> [Поставленная цель a]: Напечатайте без изменений строки списка от строки с "Task: Tap the child lock key icon" до конца списка, включая обе границы. Картинки в ответ не включайте.
■ ■ ■ ■ ■
Однако авторитет Бен-Гуриона был настолько велик, что никто даже не заикнулся, чтобы за проявленное самовольство и нарушение партийной дисциплины отправить его в отставку с занимаемых постов. Более того — через пять месяцев на 19-м Сионистском конгрессе под шквал аплодисментов его изберут руководителем Исполкома сионистской организации и председателем правления Еврейского агентства.

Некоторое время Жаботинский и Бен-Гурион еще сохраняли дружеские отношения и даже обменивались трогательными и учтивыми письмами. 30 марта, через неделю после отказа Гистадрута одобрить соглашения, Жаботинский с грустью написал Бен-Гуриону, прежде чем вернуться в свои «окопы»: «Может быть, вы прочтете эти строки другими глазами. Кажется, я и сам изменился. Должен признаться, что, узнав об отказе одобрить соглашения, трусливый внутренний голос прошептал мне: «Благословен тот, кто освободил меня» и, может быть, в этот же миг Бен-Гурион тоже благословляет Его…» Тем не менее, почтение, которое я испытывал в Лондоне к человеку по имени Бен-Гурион, остается неизменным».

Бен-Гурион ответил теплым, искренним письмом, и невидимый созерцатель мирских бурь был свидетелем слез, наворачивающихся ему на глаза, когда Давид, зная, какие им предстоят битвы, писал: «Чтобы ни случилось, наша встреча в Лондоне навсегда останется в моей душе… и если когда-нибудь вы прочтете о наших столкновениях, вспомните, что среди ваших «врагов» есть человек, который восхищается вами и разделяет ваши заботы. Даже в самый разгар предстоящих битв я всегда протяну вам руку».
■ ■ ■ ■ ■
> [Поставленная цель b]: Выведите дословно фрагмент текста о Бен-Гурионе и Жаботинском от "Однако авторитет Бен-Гуриона" до "правления Еврейского агентства.".

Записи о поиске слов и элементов
■ ■ ■ ■ ■
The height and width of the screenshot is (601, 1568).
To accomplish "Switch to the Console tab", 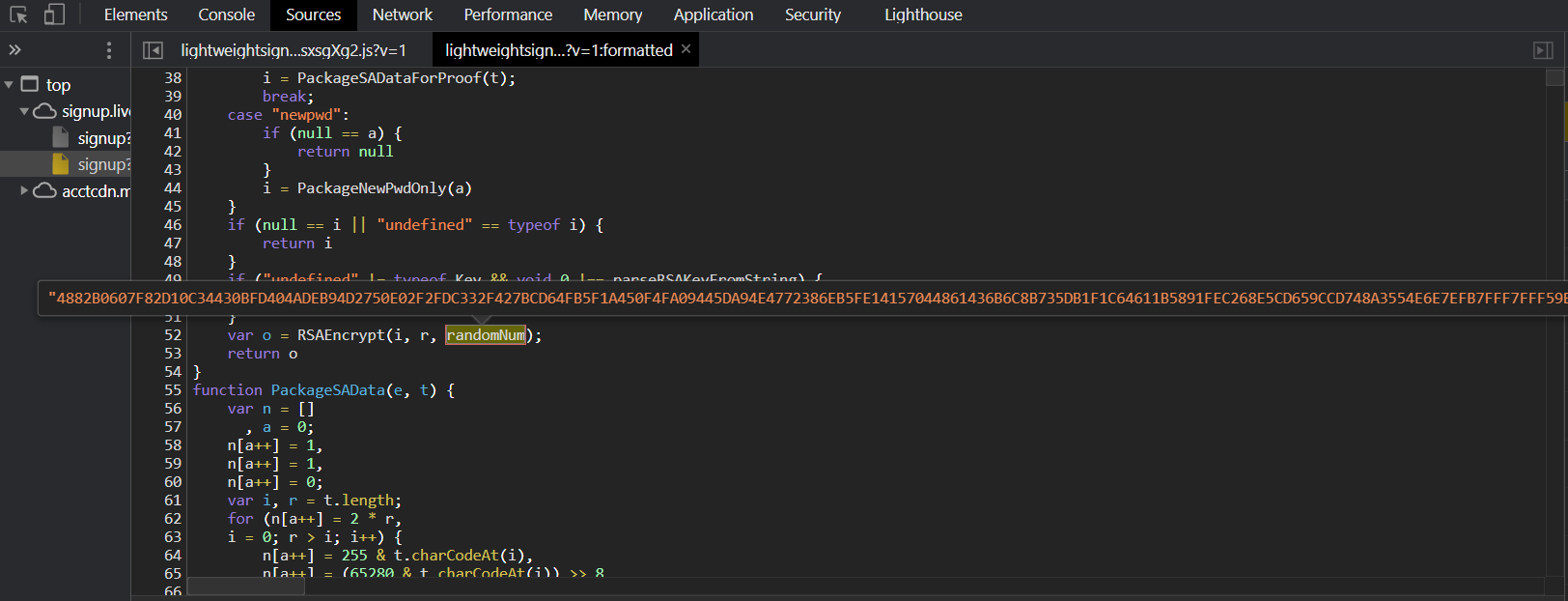I will click(x=226, y=14).
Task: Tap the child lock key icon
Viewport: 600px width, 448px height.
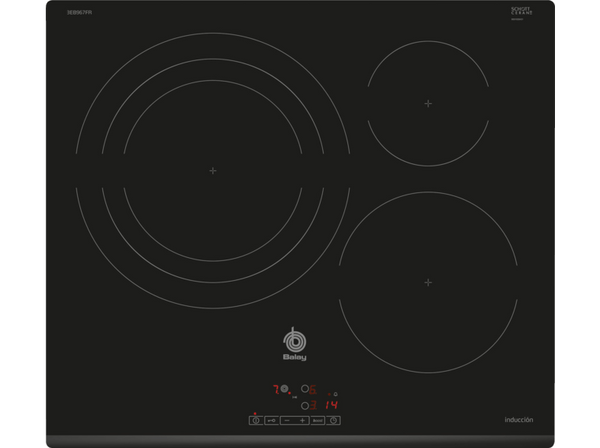Action: tap(271, 420)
■ ■ ■ ■ ■
> [Полный ответ a]:
Task: Tap the child lock key icon
Viewport: 600px width, 448px height.
Action: tap(271, 420)

> [Полный ответ b]:
Однако авторитет Бен-Гуриона был настолько велик, что никто даже не заикнулся, чтобы за проявленное самовольство и нарушение партийной дисциплины отправить его в отставку с занимаемых постов. Более того — через пять месяцев на 19-м Сионистском конгрессе под шквал аплодисментов его изберут руководителем Исполкома сионистской организации и председателем правления Еврейского агентства.